Write the data out again, word for word.

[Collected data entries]
★ ★ ★ ★
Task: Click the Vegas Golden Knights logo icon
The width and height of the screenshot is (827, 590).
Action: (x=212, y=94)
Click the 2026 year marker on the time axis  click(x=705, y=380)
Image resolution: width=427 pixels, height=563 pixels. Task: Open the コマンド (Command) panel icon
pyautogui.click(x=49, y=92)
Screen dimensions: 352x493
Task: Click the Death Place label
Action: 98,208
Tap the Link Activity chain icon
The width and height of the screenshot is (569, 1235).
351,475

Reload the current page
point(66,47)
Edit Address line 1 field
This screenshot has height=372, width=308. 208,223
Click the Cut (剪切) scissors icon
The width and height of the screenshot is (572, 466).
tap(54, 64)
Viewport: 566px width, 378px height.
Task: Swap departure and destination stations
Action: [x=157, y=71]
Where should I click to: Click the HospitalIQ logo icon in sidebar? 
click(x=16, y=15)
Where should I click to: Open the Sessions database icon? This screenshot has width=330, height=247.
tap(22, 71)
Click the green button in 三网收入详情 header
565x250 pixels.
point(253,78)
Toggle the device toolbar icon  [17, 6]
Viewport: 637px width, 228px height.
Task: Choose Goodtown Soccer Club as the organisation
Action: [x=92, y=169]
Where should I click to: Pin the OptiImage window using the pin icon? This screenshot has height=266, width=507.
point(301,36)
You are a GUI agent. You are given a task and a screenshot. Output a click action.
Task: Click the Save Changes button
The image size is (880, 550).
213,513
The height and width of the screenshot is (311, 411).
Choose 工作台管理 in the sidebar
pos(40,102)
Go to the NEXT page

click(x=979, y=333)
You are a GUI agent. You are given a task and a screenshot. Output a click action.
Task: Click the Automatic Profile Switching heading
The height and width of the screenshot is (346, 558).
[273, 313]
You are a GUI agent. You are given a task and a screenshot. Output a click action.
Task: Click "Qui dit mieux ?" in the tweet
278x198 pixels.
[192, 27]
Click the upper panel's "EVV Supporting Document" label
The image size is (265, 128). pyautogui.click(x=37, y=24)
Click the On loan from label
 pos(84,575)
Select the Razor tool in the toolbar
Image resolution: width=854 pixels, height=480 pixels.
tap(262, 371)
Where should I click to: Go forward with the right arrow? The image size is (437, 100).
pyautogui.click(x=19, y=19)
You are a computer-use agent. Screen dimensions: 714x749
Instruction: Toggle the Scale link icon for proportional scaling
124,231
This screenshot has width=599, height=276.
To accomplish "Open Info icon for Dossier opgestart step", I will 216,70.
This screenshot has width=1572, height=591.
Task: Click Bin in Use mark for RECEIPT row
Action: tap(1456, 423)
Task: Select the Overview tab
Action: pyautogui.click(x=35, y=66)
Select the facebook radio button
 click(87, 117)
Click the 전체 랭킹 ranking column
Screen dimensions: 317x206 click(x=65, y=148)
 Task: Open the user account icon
★ ★ ★ ★
EXERCISE SOLUTION:
Task: Click the Vegas Golden Knights logo icon
The width and height of the screenshot is (827, 590).
Action: (x=212, y=94)
Click the 2026 year marker on the time axis  click(x=705, y=380)
Image resolution: width=427 pixels, height=563 pixels. Task: Open the コマンド (Command) panel icon
pyautogui.click(x=49, y=92)
Screen dimensions: 352x493
Task: Click the Death Place label
Action: 98,208
Tap the Link Activity chain icon
The width and height of the screenshot is (569, 1235).
351,475

Reload the current page
point(66,47)
Edit Address line 1 field
This screenshot has height=372, width=308. 208,223
Click the Cut (剪切) scissors icon
The width and height of the screenshot is (572, 466).
tap(54, 64)
Viewport: 566px width, 378px height.
Task: Swap departure and destination stations
Action: [x=157, y=71]
Where should I click to: Click the HospitalIQ logo icon in sidebar? 
click(x=16, y=15)
Where should I click to: Open the Sessions database icon? This screenshot has width=330, height=247.
tap(22, 71)
Click the green button in 三网收入详情 header
565x250 pixels.
point(253,78)
Toggle the device toolbar icon  [17, 6]
Viewport: 637px width, 228px height.
Task: Choose Goodtown Soccer Club as the organisation
Action: [x=92, y=169]
Where should I click to: Pin the OptiImage window using the pin icon? This screenshot has height=266, width=507.
point(301,36)
You are a GUI agent. You are given a task and a screenshot. Output a click action.
Task: Click the Save Changes button
The image size is (880, 550).
213,513
The height and width of the screenshot is (311, 411).
Choose 工作台管理 in the sidebar
pos(40,102)
Go to the NEXT page

click(x=979, y=333)
You are a GUI agent. You are given a task and a screenshot. Output a click action.
Task: Click the Automatic Profile Switching heading
The height and width of the screenshot is (346, 558).
[273, 313]
You are a GUI agent. You are given a task and a screenshot. Output a click action.
Task: Click "Qui dit mieux ?" in the tweet
278x198 pixels.
[192, 27]
Click the upper panel's "EVV Supporting Document" label
The image size is (265, 128). pyautogui.click(x=37, y=24)
Click the On loan from label
 pos(84,575)
Select the Razor tool in the toolbar
Image resolution: width=854 pixels, height=480 pixels.
tap(262, 371)
Where should I click to: Go forward with the right arrow? The image size is (437, 100).
pyautogui.click(x=19, y=19)
You are a computer-use agent. Screen dimensions: 714x749
Instruction: Toggle the Scale link icon for proportional scaling
124,231
This screenshot has width=599, height=276.
To accomplish "Open Info icon for Dossier opgestart step", I will 216,70.
This screenshot has width=1572, height=591.
Task: Click Bin in Use mark for RECEIPT row
Action: tap(1456, 423)
Task: Select the Overview tab
Action: pyautogui.click(x=35, y=66)
Select the facebook radio button
 click(87, 117)
Click the 전체 랭킹 ranking column
Screen dimensions: 317x206 click(x=65, y=148)
 Task: Open the user account icon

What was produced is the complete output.